### Excerpted records:

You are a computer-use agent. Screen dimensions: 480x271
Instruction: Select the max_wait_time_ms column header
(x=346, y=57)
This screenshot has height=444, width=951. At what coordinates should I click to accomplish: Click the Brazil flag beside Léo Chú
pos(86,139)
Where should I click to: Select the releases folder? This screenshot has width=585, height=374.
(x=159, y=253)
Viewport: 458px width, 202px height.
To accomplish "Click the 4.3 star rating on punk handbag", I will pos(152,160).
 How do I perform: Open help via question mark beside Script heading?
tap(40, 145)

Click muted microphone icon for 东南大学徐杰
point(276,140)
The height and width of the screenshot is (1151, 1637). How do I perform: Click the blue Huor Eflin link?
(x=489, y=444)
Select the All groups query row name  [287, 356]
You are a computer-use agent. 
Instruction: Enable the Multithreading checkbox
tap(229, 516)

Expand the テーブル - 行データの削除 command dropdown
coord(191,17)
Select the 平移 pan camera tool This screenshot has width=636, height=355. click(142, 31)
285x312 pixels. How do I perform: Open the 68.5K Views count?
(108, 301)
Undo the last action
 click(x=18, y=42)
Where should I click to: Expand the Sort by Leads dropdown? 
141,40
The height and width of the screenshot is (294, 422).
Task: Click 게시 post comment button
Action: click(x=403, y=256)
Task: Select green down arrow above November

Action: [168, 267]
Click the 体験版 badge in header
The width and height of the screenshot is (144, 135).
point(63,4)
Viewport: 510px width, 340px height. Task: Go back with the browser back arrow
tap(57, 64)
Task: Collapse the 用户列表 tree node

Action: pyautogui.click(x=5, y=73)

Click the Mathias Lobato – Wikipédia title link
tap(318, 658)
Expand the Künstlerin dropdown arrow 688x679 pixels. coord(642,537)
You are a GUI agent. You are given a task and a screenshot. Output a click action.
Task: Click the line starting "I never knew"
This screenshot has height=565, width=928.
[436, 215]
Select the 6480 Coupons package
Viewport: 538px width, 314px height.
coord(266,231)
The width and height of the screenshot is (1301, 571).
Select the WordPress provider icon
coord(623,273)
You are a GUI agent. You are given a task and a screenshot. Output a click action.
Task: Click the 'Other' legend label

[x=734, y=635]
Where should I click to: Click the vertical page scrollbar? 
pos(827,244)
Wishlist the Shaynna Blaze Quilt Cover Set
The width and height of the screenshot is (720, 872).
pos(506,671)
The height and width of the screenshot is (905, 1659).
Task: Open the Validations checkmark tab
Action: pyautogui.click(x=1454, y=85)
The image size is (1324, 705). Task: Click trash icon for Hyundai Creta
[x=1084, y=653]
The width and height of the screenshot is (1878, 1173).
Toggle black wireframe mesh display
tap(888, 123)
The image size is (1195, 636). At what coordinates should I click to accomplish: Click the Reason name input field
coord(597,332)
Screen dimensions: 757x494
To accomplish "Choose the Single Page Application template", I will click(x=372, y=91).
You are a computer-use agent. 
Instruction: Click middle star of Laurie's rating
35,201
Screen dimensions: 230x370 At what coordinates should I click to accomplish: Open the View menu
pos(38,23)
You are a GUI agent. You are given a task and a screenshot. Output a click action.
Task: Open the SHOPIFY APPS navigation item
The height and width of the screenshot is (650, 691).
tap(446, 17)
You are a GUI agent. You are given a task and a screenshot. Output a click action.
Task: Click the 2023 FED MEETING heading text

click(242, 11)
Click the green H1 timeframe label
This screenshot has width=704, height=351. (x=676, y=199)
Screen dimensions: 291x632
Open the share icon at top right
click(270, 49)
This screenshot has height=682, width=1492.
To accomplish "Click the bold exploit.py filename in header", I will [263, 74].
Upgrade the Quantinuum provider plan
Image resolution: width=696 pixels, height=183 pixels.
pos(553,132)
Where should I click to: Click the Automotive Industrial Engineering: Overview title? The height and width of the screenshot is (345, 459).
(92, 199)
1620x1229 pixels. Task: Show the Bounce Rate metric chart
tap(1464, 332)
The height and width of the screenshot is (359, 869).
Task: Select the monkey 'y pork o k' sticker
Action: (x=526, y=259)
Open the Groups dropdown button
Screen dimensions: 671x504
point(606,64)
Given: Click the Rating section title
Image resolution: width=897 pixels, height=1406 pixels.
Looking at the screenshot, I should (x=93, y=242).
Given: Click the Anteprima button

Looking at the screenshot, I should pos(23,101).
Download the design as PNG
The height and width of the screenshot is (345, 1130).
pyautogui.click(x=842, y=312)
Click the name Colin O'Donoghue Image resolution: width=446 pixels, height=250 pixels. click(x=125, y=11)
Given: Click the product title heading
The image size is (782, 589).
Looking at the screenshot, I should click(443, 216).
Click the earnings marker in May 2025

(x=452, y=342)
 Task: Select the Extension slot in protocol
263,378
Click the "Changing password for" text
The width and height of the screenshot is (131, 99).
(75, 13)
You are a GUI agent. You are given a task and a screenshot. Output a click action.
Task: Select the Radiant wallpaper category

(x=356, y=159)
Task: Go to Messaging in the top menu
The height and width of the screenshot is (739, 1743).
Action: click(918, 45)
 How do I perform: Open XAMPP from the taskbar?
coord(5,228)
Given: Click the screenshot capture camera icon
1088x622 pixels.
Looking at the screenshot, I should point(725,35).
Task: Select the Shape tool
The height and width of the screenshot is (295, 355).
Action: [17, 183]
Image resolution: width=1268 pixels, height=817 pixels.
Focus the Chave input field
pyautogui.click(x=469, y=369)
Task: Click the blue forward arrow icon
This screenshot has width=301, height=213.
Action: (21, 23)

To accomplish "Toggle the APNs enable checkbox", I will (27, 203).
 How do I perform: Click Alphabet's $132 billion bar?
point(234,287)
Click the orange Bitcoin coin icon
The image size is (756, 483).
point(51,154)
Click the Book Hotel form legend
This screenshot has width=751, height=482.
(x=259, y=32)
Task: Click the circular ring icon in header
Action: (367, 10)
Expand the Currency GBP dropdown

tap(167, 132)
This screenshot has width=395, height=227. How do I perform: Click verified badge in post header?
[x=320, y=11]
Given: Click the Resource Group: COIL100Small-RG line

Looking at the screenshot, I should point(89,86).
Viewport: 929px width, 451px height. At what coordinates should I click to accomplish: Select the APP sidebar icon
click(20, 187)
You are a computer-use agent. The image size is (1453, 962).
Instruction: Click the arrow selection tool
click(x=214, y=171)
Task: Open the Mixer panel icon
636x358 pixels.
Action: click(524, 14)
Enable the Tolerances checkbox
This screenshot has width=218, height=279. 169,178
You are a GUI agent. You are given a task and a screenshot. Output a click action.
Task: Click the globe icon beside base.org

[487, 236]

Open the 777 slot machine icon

### What to produce:
Copy out everything from the line containing "Click muted microphone icon for 东南大学徐杰" down to the line containing "coord(191,17)", putting "toggle" in place of "checkbox" and changing nothing else. Give only those lines.

### Result of the task:
Click muted microphone icon for 东南大学徐杰
point(276,140)
The height and width of the screenshot is (1151, 1637). How do I perform: Click the blue Huor Eflin link?
(x=489, y=444)
Select the All groups query row name  [287, 356]
You are a computer-use agent. 
Instruction: Enable the Multithreading toggle
tap(229, 516)

Expand the テーブル - 行データの削除 command dropdown
coord(191,17)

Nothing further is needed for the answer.